The topic is becoming top of mind due to a renewed focus on security, data residency and cloud repatriation, as well as cost savings. According to Harvard Business Review, 80 percent of data breaches in 2023 involved data stored in the cloud. Individuals are worried about this; I personally witnessed this firsthand during the Snowflake leaks, when I arrived home to letters from my telco, healthcare provider and various retailers stating my data had been stolen. In tandem, international businesses are continually having to meet more complex data residency requirements and governments are rightly expending increasingly more effort to safeguard their data.

Misconfiguration in cloud deployments is so common. It's trivial to grant public access to services. Just a couple of clicks and all the data stored in an S3 bucket becomes public for everyone to access. The famous verifications.io data breach happened because of a MongoDB database with 763,000,000 email addresses sitting on the internet with no password. Netflix, TD Bank and Ford had data stolen due to a public bucket at Attunity. The architectural choices of the last few years to compose applications of multiple SaaS services means that each one is a potential attack vector, as seen with Snowflake and others.

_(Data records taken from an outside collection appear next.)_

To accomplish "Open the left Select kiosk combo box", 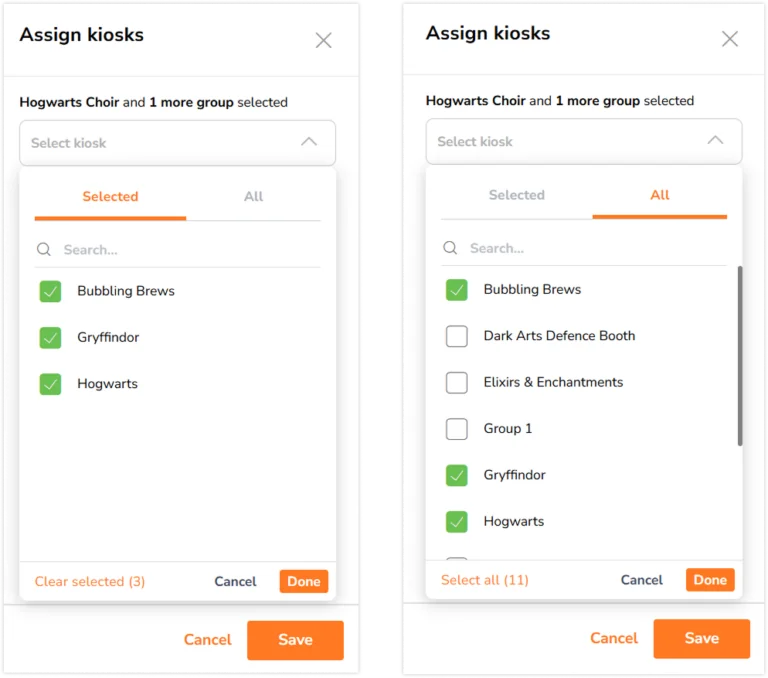I will tap(177, 143).
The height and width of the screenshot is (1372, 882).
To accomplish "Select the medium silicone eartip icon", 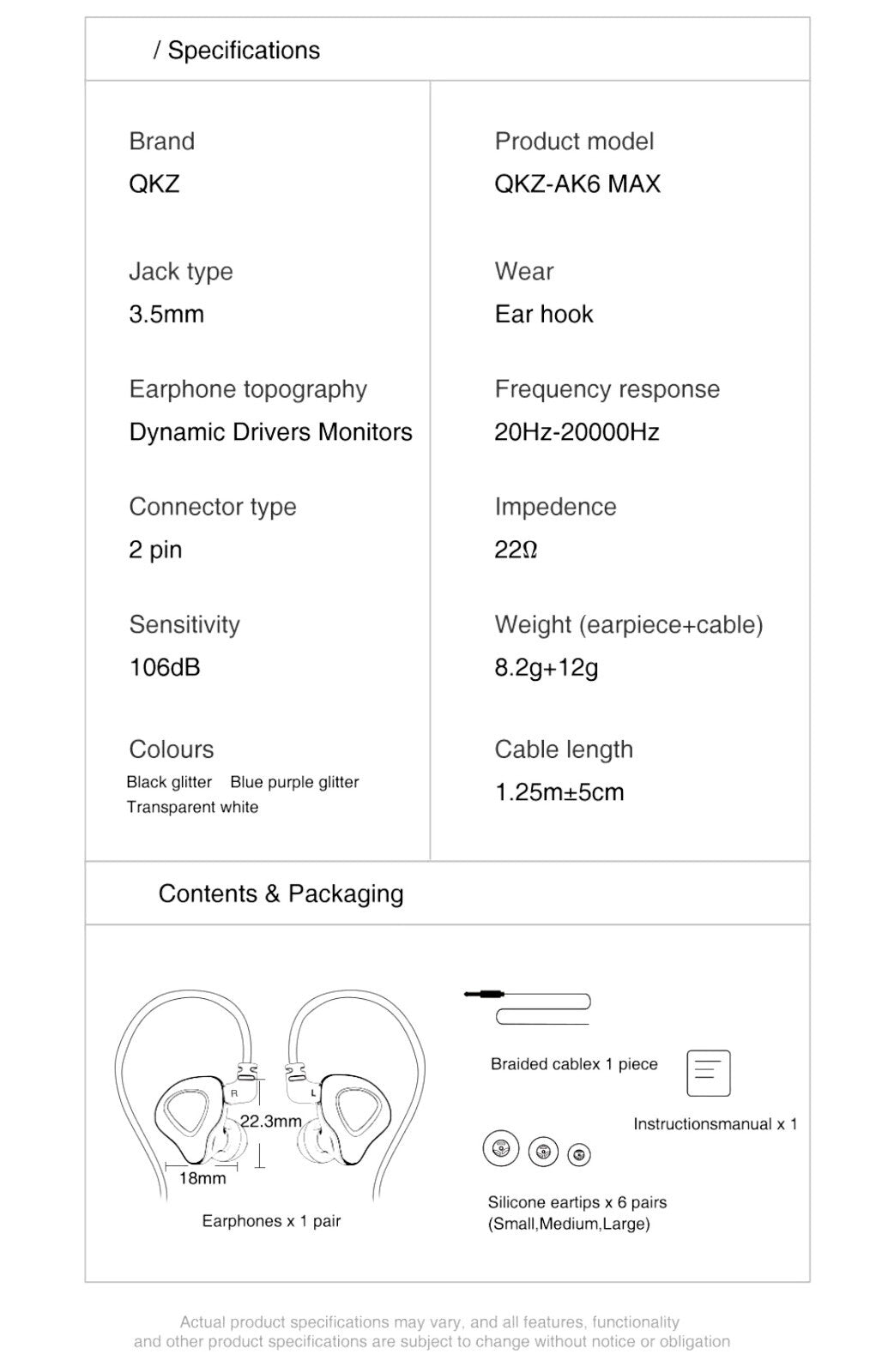I will click(x=543, y=1152).
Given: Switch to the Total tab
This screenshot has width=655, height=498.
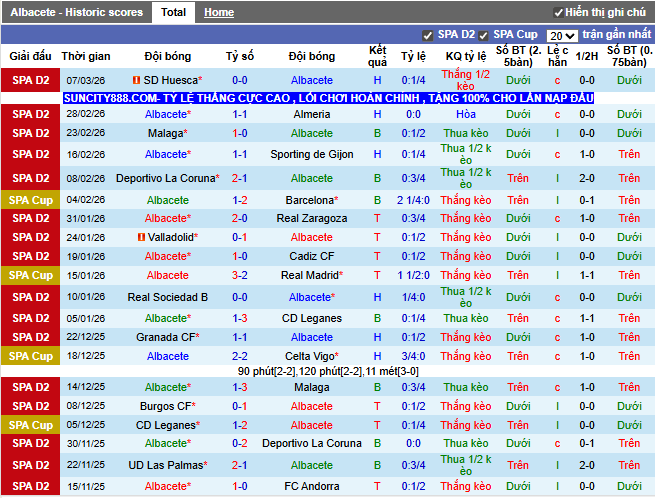Looking at the screenshot, I should 173,12.
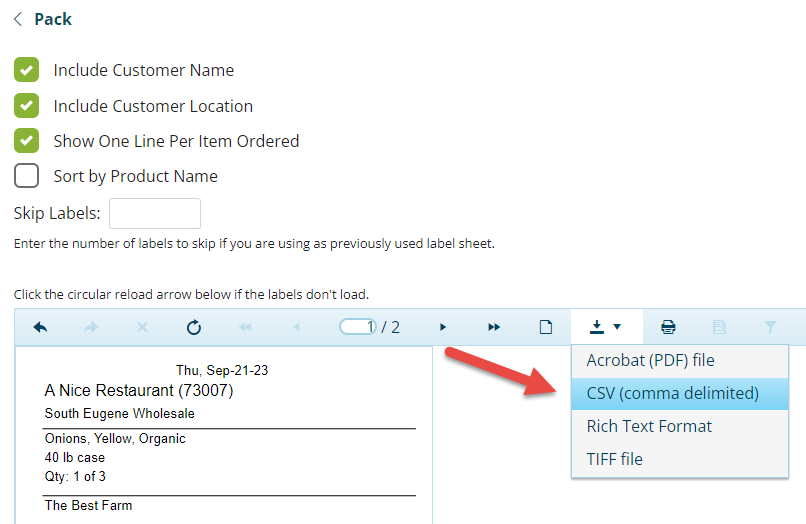Uncheck Include Customer Location
This screenshot has width=806, height=524.
(x=27, y=106)
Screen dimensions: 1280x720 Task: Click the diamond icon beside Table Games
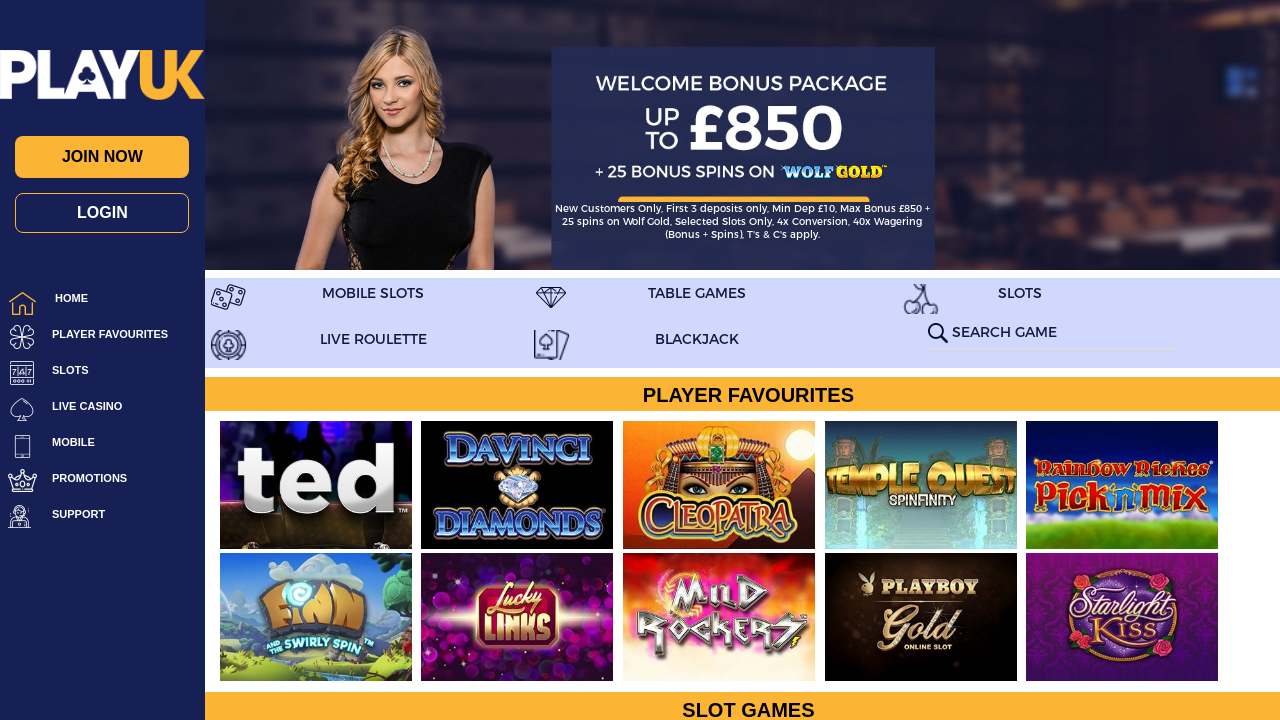pos(551,297)
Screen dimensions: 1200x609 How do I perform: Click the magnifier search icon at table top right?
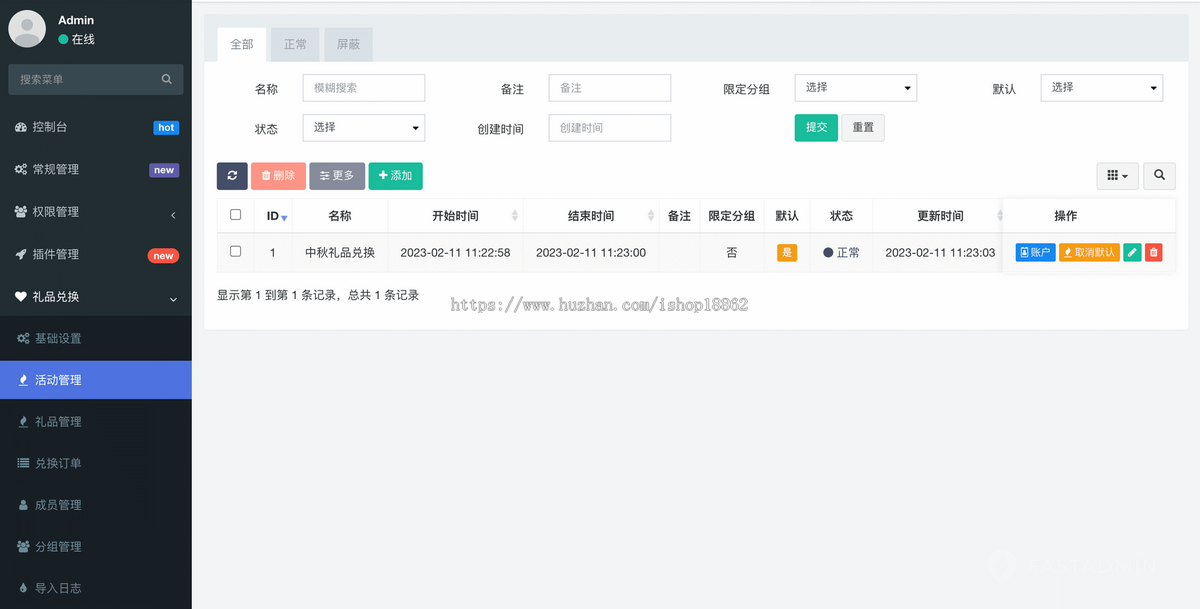pyautogui.click(x=1158, y=175)
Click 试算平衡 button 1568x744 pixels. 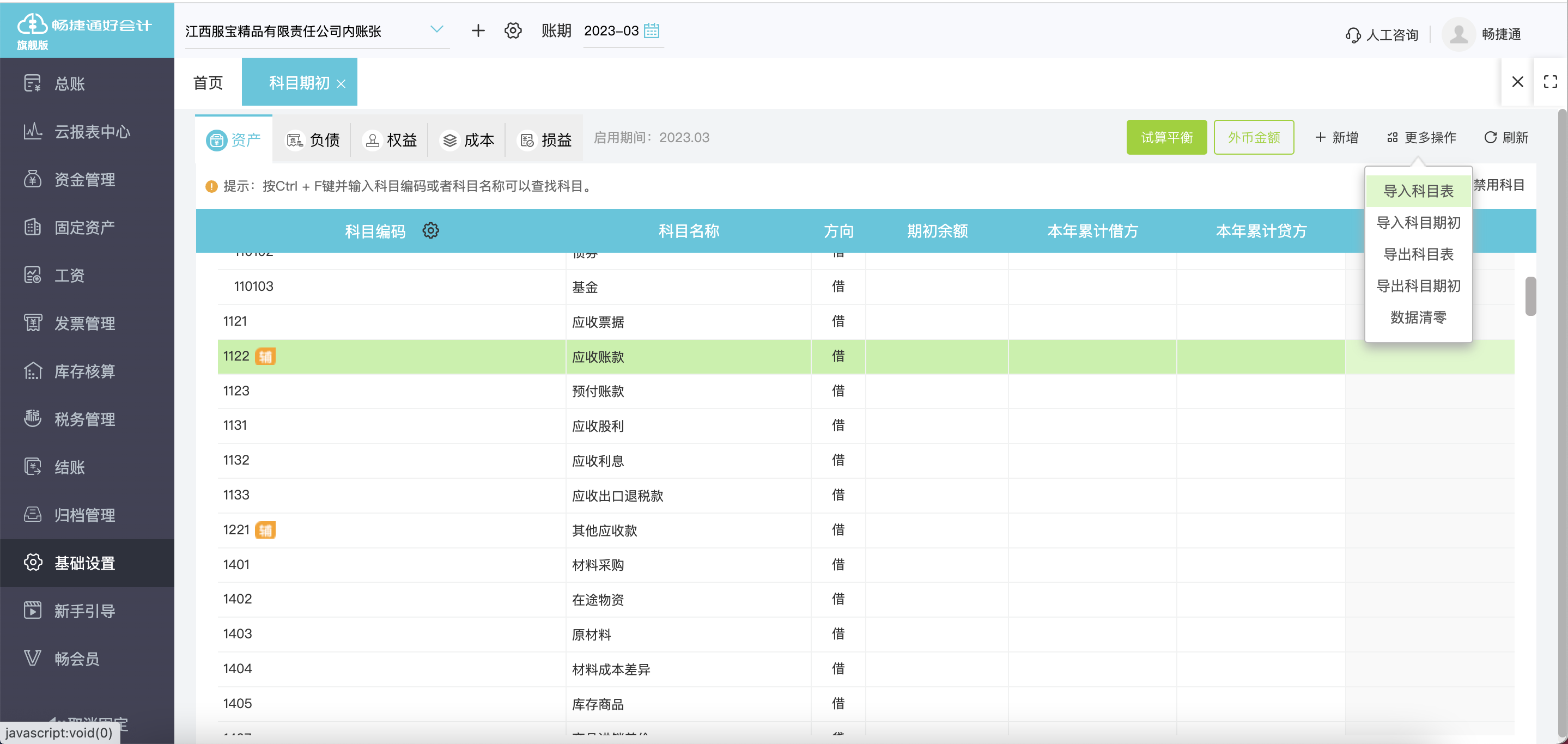pos(1167,138)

Running your software and all associated services in a closed-off cloud account affords many services far more protection. Putting them in an on-premises environment behind a firewall where nothing can ingress or egress offers even more protection, since nothing can be made public due to a simple misconfiguration. In the past only Michael Dell talked about cloud repatriation, despite the obvious cost savings of running on-premises. However, the tide is turning, with more wise businesses realising that hybrid cloud and on-premises deployments are not just more cost effective, but also more secure.

BN: How is this of value as AI adoption accelerates?

NC: Social media platforms such as Facebook, Instagram, LinkedIn and X train their AI models using their customers’ data, including photos, videos and public posts, to enhance user engagement and boost revenue generation.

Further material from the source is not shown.